You do not have to be a top chef to make great pastries, but you need to be a careful one. In other words, you must be careful in the way you prepare pastries. A pastry is made from a mixture of flour, fat and water. To make a great pastry, all these ingredients must be balanced correctly; there should be no shortage or excess of one of the ingredients. In addition to ingredients, problems may also surface due to wrong preparations methods.
Check out the following pastry problems and learn how you can rectify them.
Why Do Pastries Crumble?
When you come up with a crumbled pastry, it is because you have less water than is required in your dough. It is important to minimise water so as to avoid gluten development, but a low amount of water is not good either. Gluten is a protein formed by two other proteins called glutelin and gliadin. It causes pastries to become elastic and difficult to roll.
Therefore, if you do not want a crumbled pastry, you have to add the right amount of water to your dough. Add water gradually, preferably one teaspoon at a time.
Why Do Pastries Shrink When Cooked?
Pastries shrink when the dough is not given enough time to relax. After working on the dough, put it in your fridge for 30 minutes so as to set the fat and relax the gluten. The dough, however, may be too stiff to roll after getting it out of the freezer. If you are preparing shortcrust pastries and this happens, do not fret and start to warm the dough. Instead, whack it with your rolling pin a few times. It will force it into a rollable submission.

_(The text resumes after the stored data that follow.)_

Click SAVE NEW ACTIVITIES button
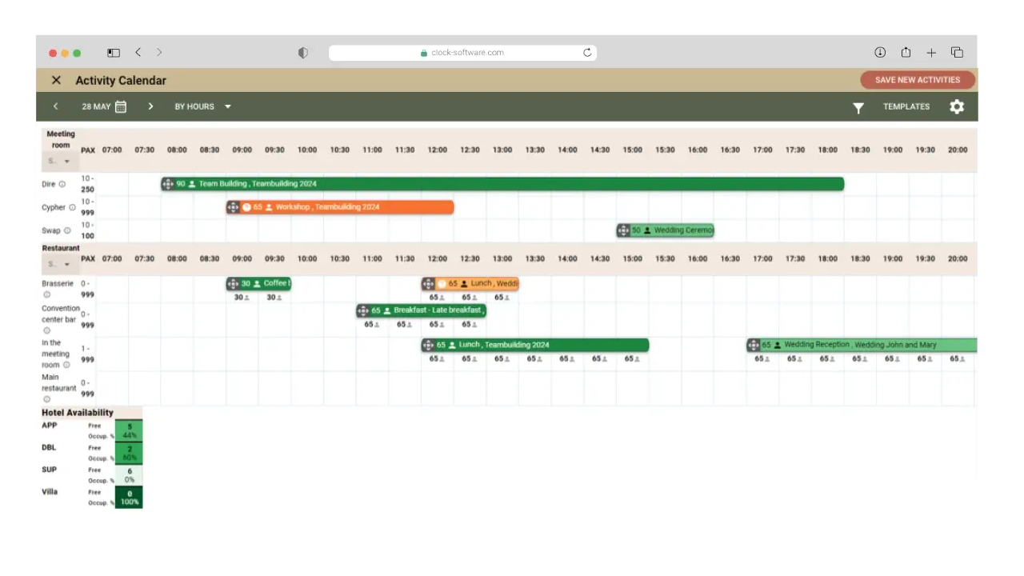Screen dimensions: 1024x576 (x=917, y=80)
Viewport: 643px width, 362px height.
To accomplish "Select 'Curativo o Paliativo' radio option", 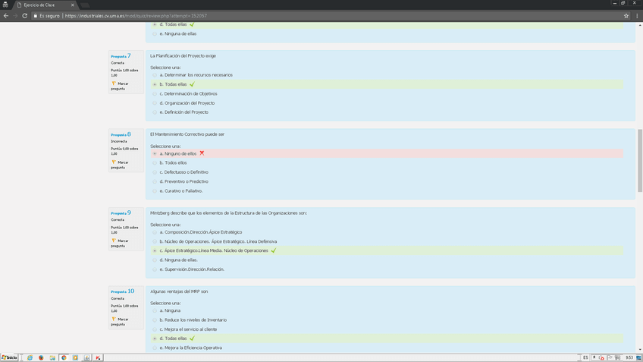I will point(155,190).
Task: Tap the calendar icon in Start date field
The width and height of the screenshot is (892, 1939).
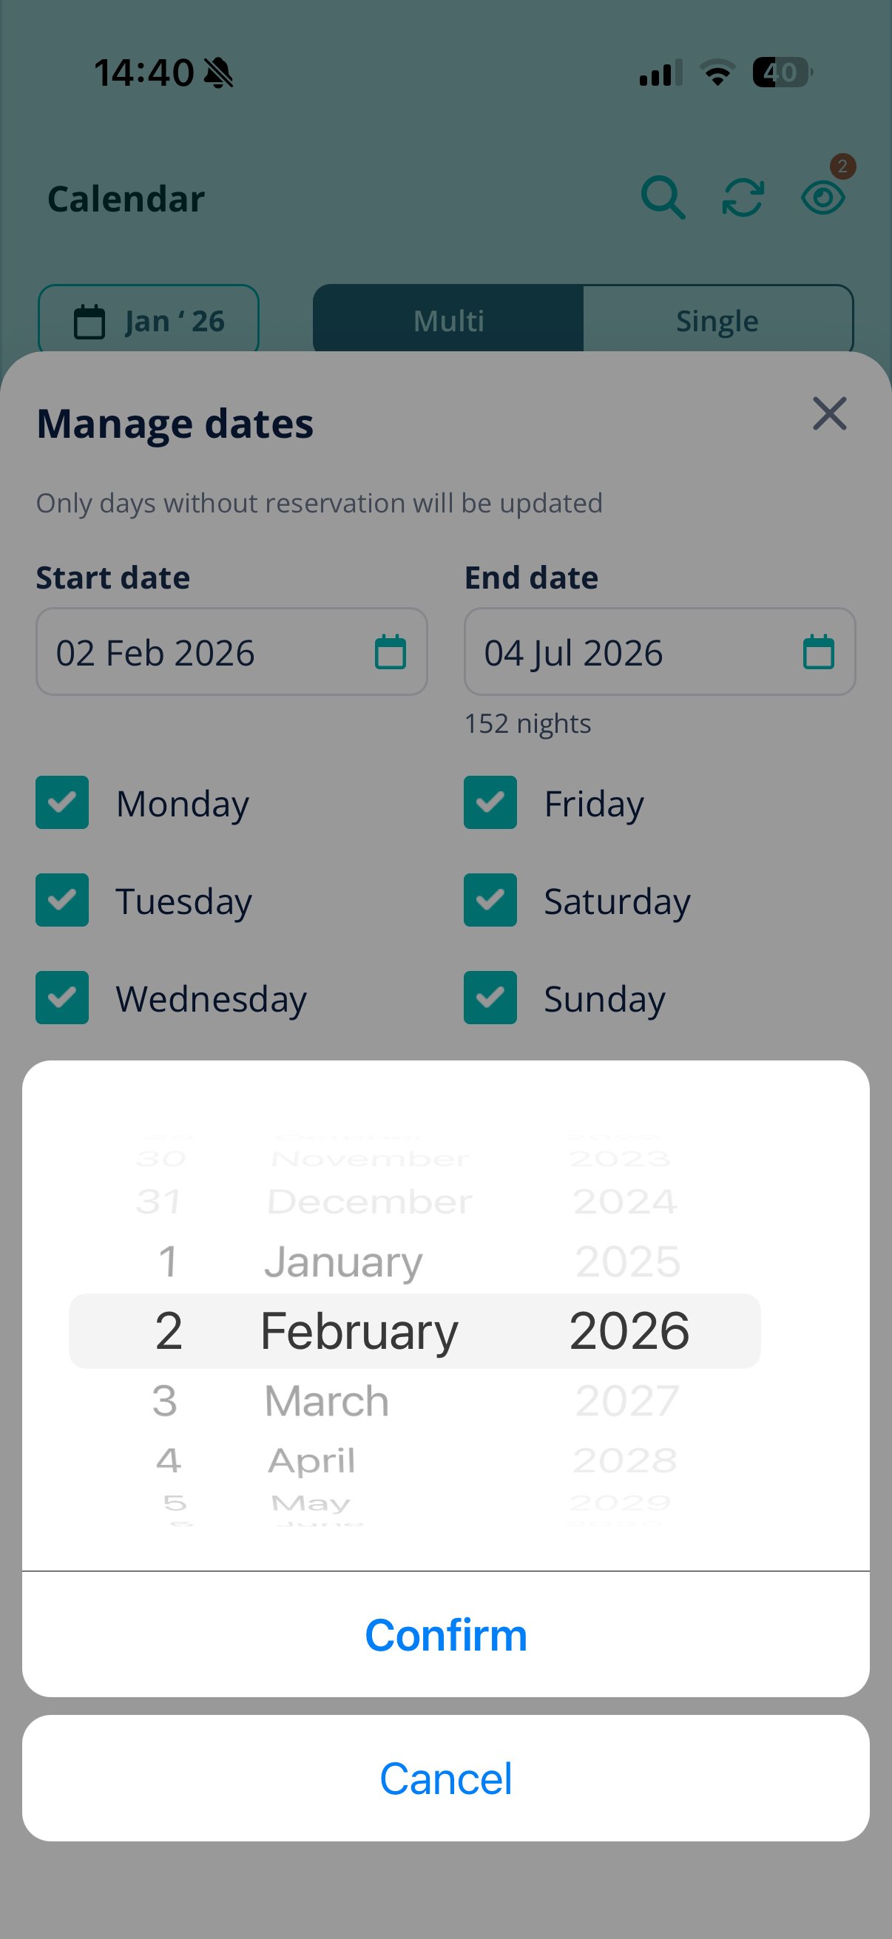Action: pyautogui.click(x=390, y=652)
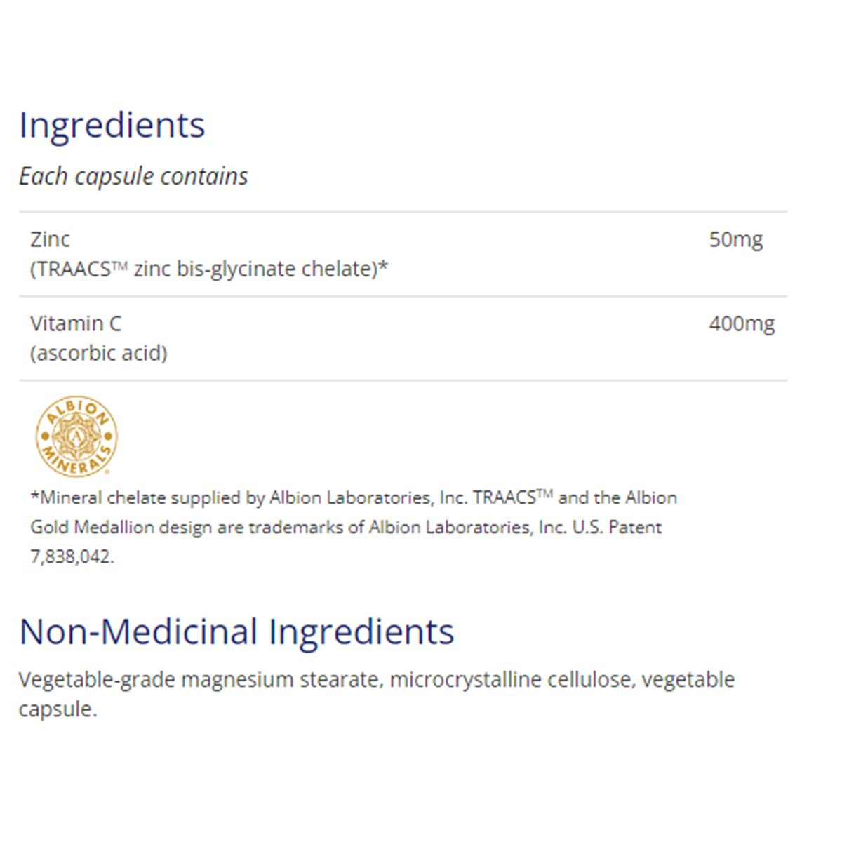Screen dimensions: 842x842
Task: Click 'U.S. Patent' in the footnote
Action: [617, 528]
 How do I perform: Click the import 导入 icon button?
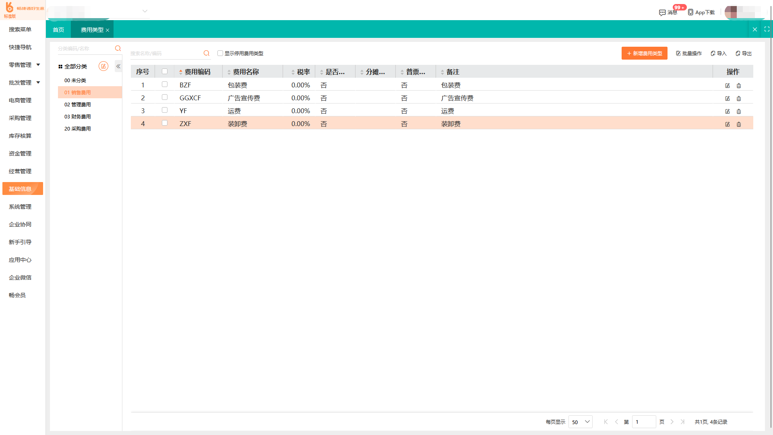[x=719, y=53]
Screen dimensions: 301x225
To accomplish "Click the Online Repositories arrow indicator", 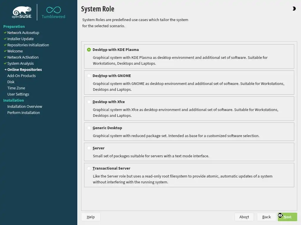I will point(5,70).
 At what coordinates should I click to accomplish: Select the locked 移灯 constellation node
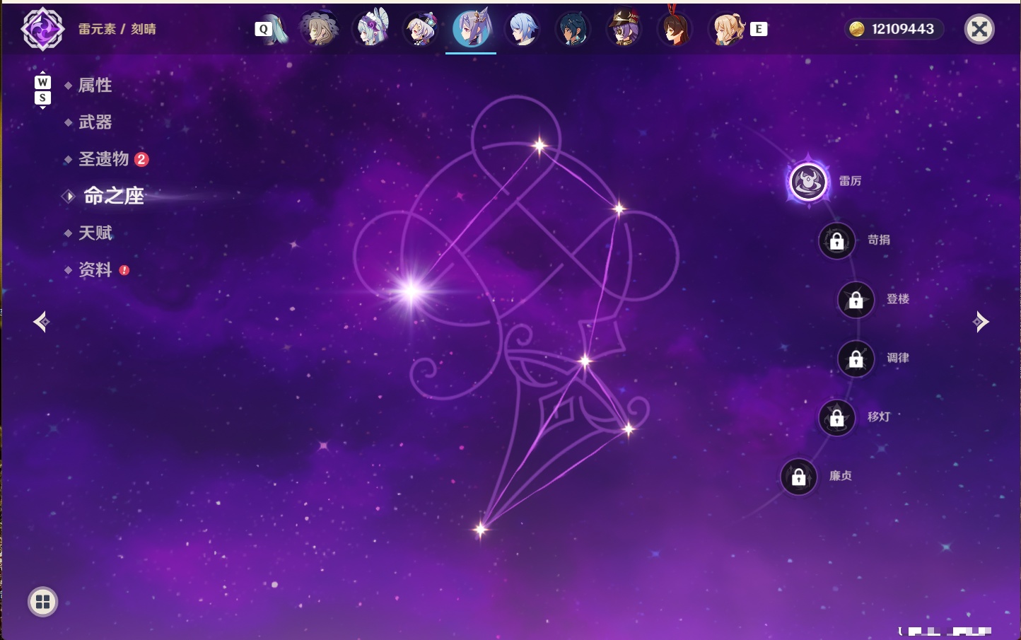coord(837,418)
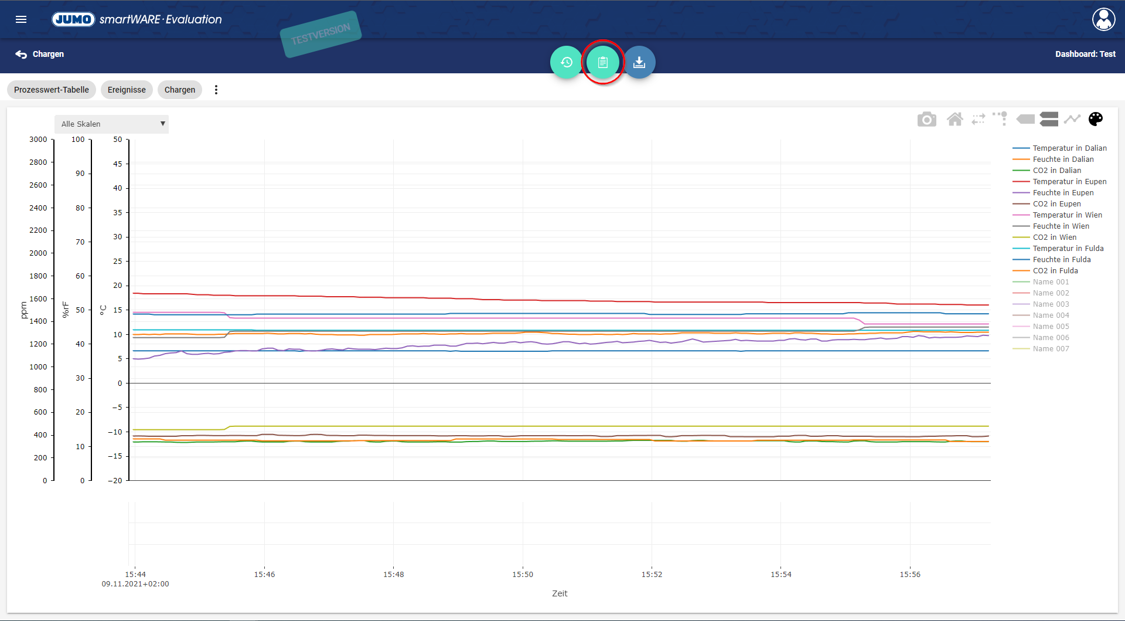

Why Do Edges Fall Over While Baking?
Under normal circumstances, a thick crust falls over because of its weight. But if its weight is not the issue, the problem could be high amounts of fat in your dough, or because you have not allowed the dough to chill before putting it in an oven. There is little you can do about these two problems, but you can avoid them next time by regulating your use of fat and allowing the dough to chill before placing it in your oven.
Your cooked pastries may also develop tough crusts. This is usually due to low fat content in your recipe, which influences the development of excess gluten. To correct this, simply incorporate more fat in your cooking.